Once you reach the line with "Image resolution: width=965" in the material below, copy each line exactly up to and including the line with "The width and", and skip the pictures.

=======

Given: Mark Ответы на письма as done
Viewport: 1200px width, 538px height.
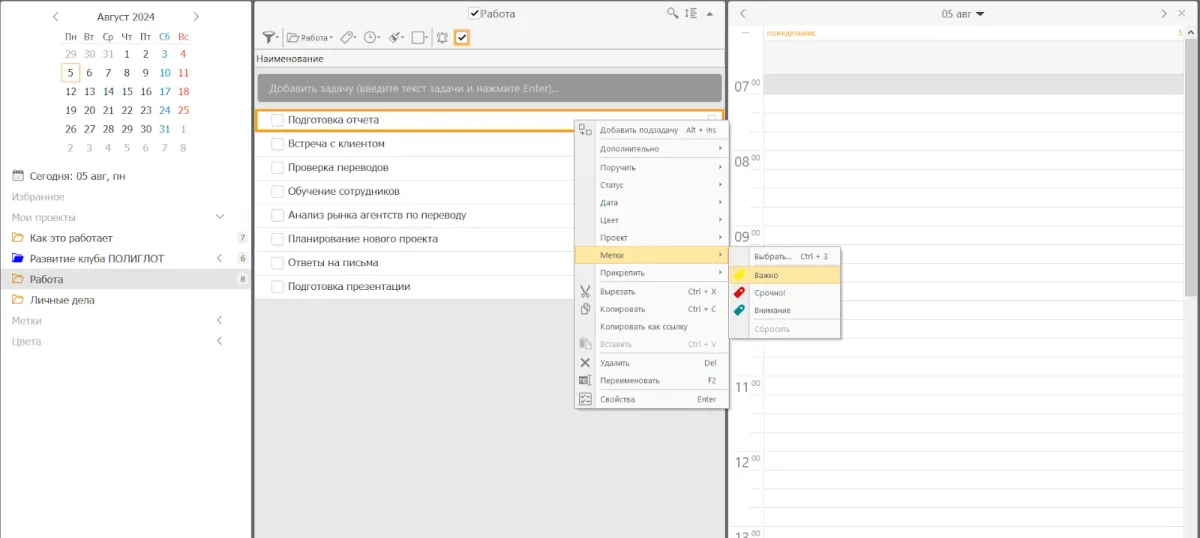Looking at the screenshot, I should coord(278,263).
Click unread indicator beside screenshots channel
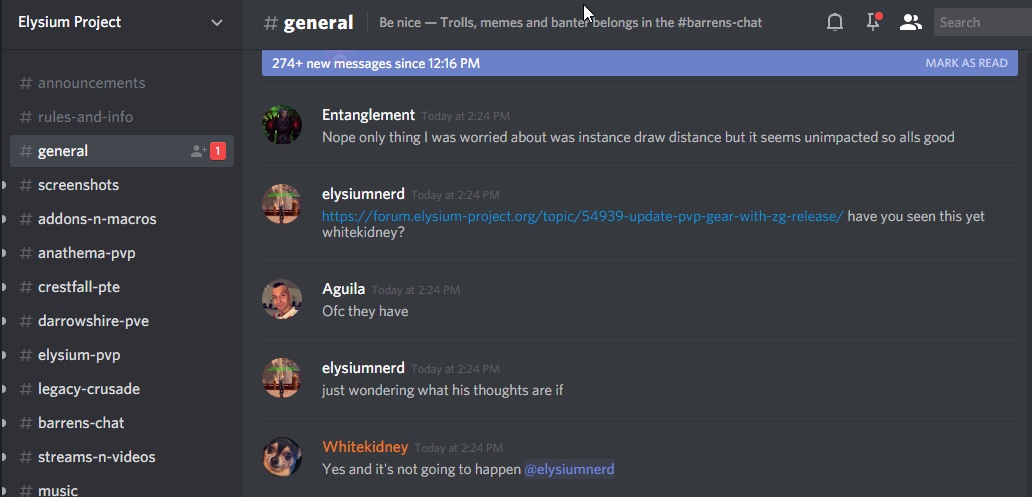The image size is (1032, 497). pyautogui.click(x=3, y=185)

=======

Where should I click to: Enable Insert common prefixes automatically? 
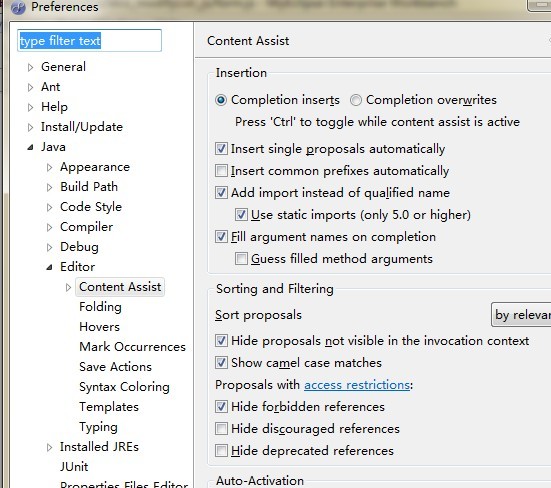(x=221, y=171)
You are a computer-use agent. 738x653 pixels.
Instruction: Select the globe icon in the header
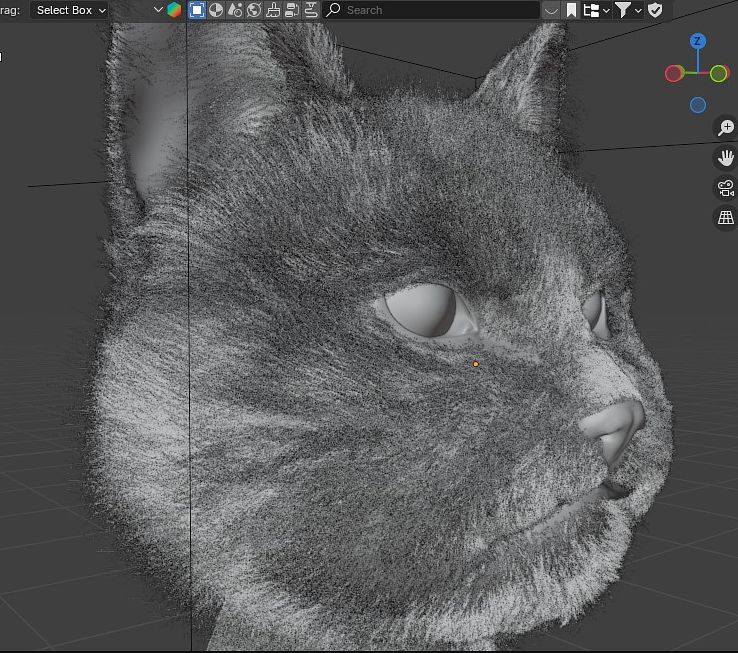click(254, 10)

=======

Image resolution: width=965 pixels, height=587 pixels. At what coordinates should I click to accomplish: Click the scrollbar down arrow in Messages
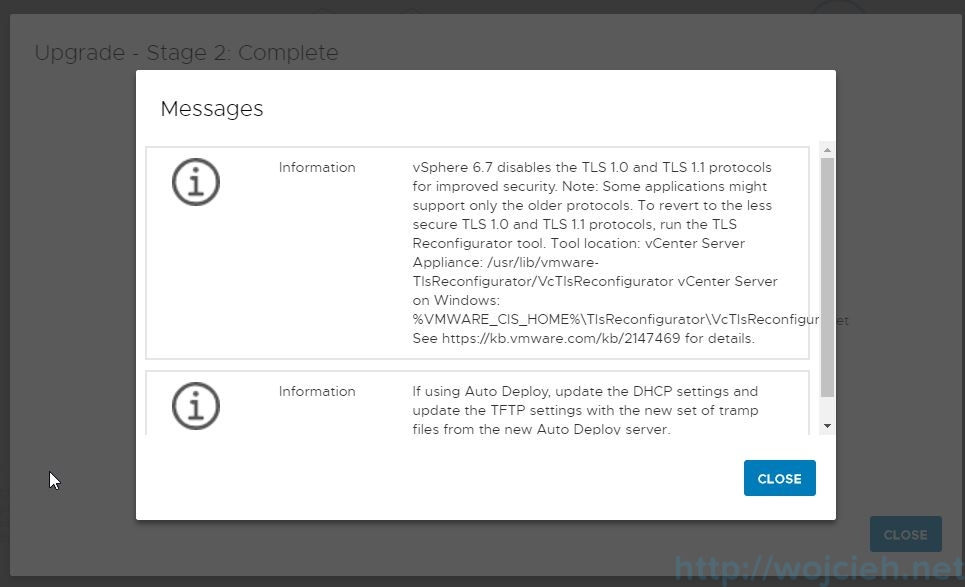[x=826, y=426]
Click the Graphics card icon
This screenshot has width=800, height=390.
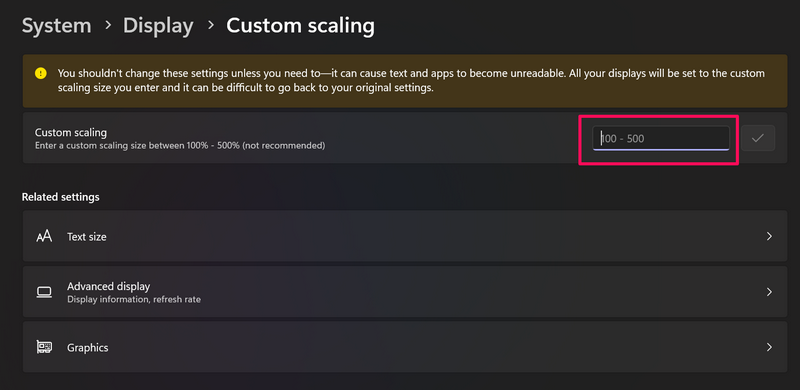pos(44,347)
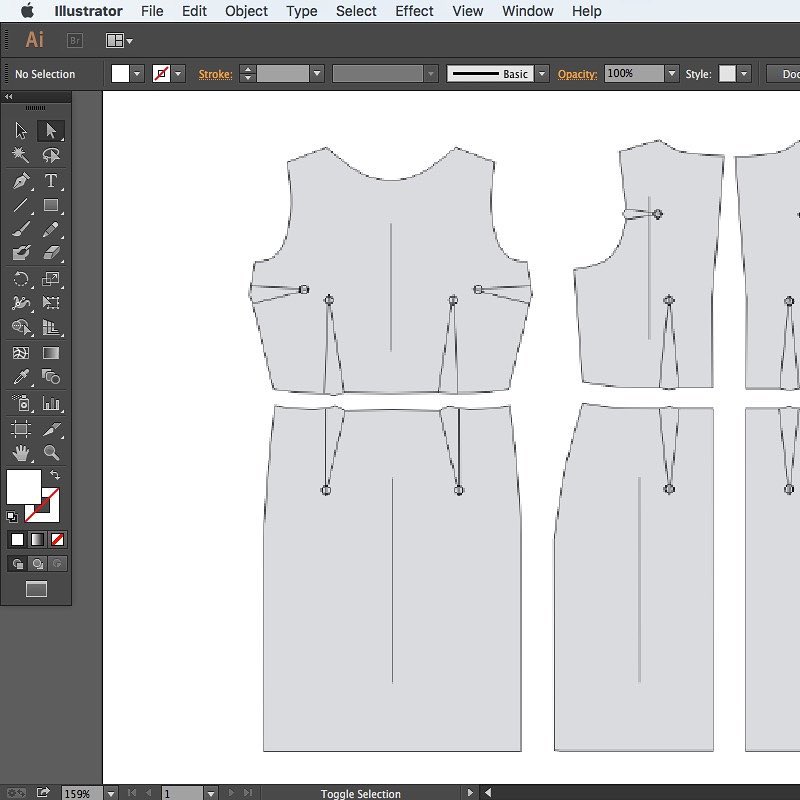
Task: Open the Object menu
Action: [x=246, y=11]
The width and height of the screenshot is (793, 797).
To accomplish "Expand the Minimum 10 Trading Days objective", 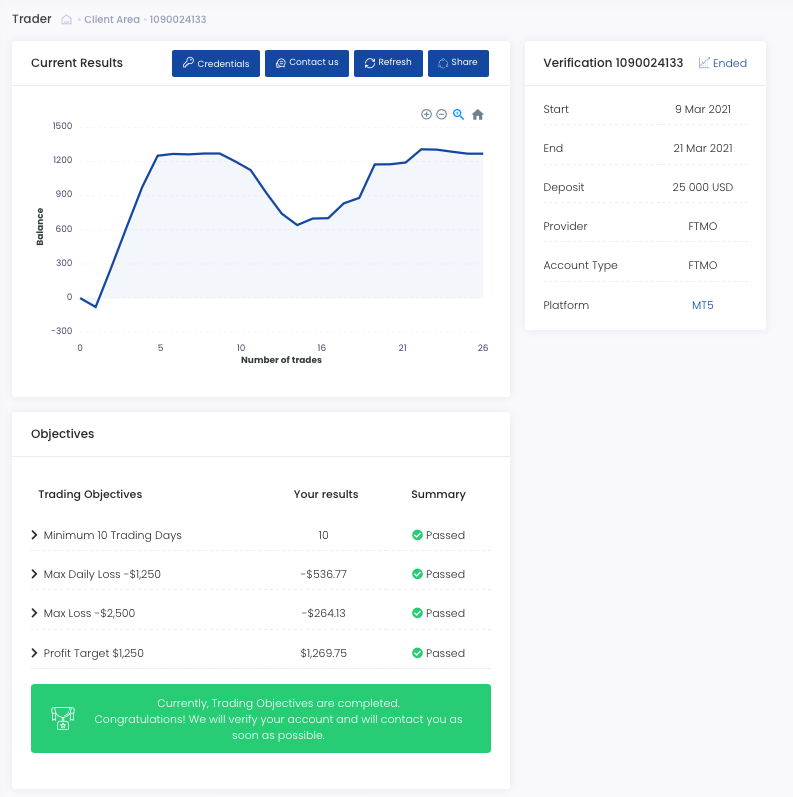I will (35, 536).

=======

**Exercise result**
Image resolution: width=965 pixels, height=587 pixels. At what coordinates should I click to accomplish: Click the scrollbar down arrow in Messages
[x=826, y=426]
Click the Graphics card icon
This screenshot has width=800, height=390.
pos(44,347)
Task: Open the Object menu
Action: [x=246, y=11]
The width and height of the screenshot is (793, 797).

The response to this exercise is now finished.